- [TEKS PILIHAN]

════════════════

IMI Goes To Campus Benarkah Nenek Moyangku SEORANG PELAUT?
Sumber : www.lunar-srv.blogspot.com
Kalangan akademisi diminta untuk terus menggelorakan
semangat maritime di Indonesia, khususnya para mahasiswa agar menjadi ujung
tombak bangkitnya maritime Indonesia.
Dirjen KP3K,
Kementerian Kelautan dan Perikanan, Sudirman Saad mengemukakan hal itu dalam
sambutannya pada “IMI Goes To Campus di
Universitas Satya Negara Indonesia (USNI), Jakarta, bertajuk “Benarkah Nenek
Moyangku Seorang Pelaut?”
Sumber : www.sentralbali.com
Sudirman meminta kepada
mahasiswa untuk menggelorakan kembali semangat maritim, karena memang mahasiswa
sebagai pilar perubahan bangsa. “Kegiatan IMI dari kampus ke kampus sangat
strategis, yang bertujuan untuk meyakinkan kader-kader bangsa ini bahwa masa
depan Indonesia itu ada di laut,” kata Sudirman Saad.

════════════════

- [ISI DATA]

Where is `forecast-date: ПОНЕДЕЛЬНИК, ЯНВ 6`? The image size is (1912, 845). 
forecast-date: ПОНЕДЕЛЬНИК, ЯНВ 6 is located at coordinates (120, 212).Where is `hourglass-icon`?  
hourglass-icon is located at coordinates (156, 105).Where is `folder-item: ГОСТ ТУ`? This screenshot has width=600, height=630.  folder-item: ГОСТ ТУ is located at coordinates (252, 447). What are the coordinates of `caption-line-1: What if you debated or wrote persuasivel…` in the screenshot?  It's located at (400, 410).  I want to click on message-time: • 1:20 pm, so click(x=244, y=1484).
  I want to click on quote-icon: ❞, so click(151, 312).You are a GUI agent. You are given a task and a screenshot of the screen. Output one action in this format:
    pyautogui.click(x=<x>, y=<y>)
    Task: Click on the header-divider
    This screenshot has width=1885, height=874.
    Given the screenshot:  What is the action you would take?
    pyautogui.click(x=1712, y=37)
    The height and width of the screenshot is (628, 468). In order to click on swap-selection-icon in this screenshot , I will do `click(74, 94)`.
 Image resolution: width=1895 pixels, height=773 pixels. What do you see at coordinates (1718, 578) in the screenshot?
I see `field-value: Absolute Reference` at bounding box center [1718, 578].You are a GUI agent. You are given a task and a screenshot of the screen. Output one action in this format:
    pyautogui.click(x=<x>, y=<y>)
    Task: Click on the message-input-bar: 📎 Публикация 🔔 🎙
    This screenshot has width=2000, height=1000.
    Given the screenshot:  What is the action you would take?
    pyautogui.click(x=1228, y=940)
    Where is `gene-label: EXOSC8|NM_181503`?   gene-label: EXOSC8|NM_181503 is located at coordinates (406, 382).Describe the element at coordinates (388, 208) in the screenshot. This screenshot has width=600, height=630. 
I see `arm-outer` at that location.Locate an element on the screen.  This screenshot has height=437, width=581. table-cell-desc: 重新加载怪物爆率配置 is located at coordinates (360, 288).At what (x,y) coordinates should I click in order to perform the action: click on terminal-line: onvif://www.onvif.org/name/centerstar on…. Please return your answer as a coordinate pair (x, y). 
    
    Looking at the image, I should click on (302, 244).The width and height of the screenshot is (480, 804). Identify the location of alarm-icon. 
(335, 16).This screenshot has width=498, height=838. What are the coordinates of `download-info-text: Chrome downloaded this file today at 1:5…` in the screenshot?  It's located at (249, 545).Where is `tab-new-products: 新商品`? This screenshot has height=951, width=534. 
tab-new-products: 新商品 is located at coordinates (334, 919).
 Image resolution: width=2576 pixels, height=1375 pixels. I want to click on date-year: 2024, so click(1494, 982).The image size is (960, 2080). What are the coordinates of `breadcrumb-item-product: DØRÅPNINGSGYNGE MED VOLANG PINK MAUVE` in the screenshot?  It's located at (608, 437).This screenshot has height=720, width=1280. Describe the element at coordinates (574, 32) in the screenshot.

════════════════

- [PETUNJUK PENGERJAAN]
- a) Salin kata demi kata seluruh bagian teks tentang IMI Goes To Campus mulai dari "Sumber : www.sentralbali.com" hingga "kata Sudirman Saad.".
- b) Teruskan teks tentang IMI Goes To Campus dari titik berhentinya.

- [JAWABAN TIAP TUGAS]
- a)
Sumber : www.sentralbali.com
Sudirman meminta kepada
mahasiswa untuk menggelorakan kembali semangat maritim, karena memang mahasiswa
sebagai pilar perubahan bangsa. “Kegiatan IMI dari kampus ke kampus sangat
strategis, yang bertujuan untuk meyakinkan kader-kader bangsa ini bahwa masa
depan Indonesia itu ada di laut,” kata Sudirman Saad.

- b)
Sedangkan Direktur
Eksekutif IMI, Dr Y Paonganan mengatakan pentingnya mahasiswa untuk menjadi
garda terdepan dalam sebuah tujuan yaitu Indonesia sebagai negara maritim.
“Peran mahasiswa sangat penting untuk menjadikan negara maritim. Kami minta
agar mahasiswa untuk terus mensosialisasikan maritime,” kata Doktor lulusan IPB
itu.
Acara tersebut digelar
atas kerja sama IMI, FPIK – USNI, KP3K – KKP dan TNI AL serta juga Himitekindo,
Perhimatekmi dan Himasperindo. Rektor USNI Profesor
Lijan P Sinambela mengakui berdasarkan data empiric, minat mahasiswa terhadap
dunia kelautan dan perikanan sangat minim. “Perlu ada strategi yang menarik
agar minat terhadap dunia laut di kalangan mahasiswa meningkat. Karena perlu
diakui bahwa Indonesia adalah negara maritim,” ujarnya.
Sumber : www.usrahkeluarga.blogspot.com
Sementara itu Guru
Besar IPB Prof Bonar P Pasaribu mengatakan untuk mencapai kemajuan dalam
pengelolaan dan pemanfaatan laut, maka penguasaan iptek kelautan dan perikanan
adalah satu keharusan. “Penguasaan tersebut mampu menjabarkan yang jelas dalam
pengelolaan dan pemanfaatan sumberdaya kelautan dan perikanan untuk
menghasilkan produk dan jasa bagi kesejahteraan bangsa,” kata Bonar.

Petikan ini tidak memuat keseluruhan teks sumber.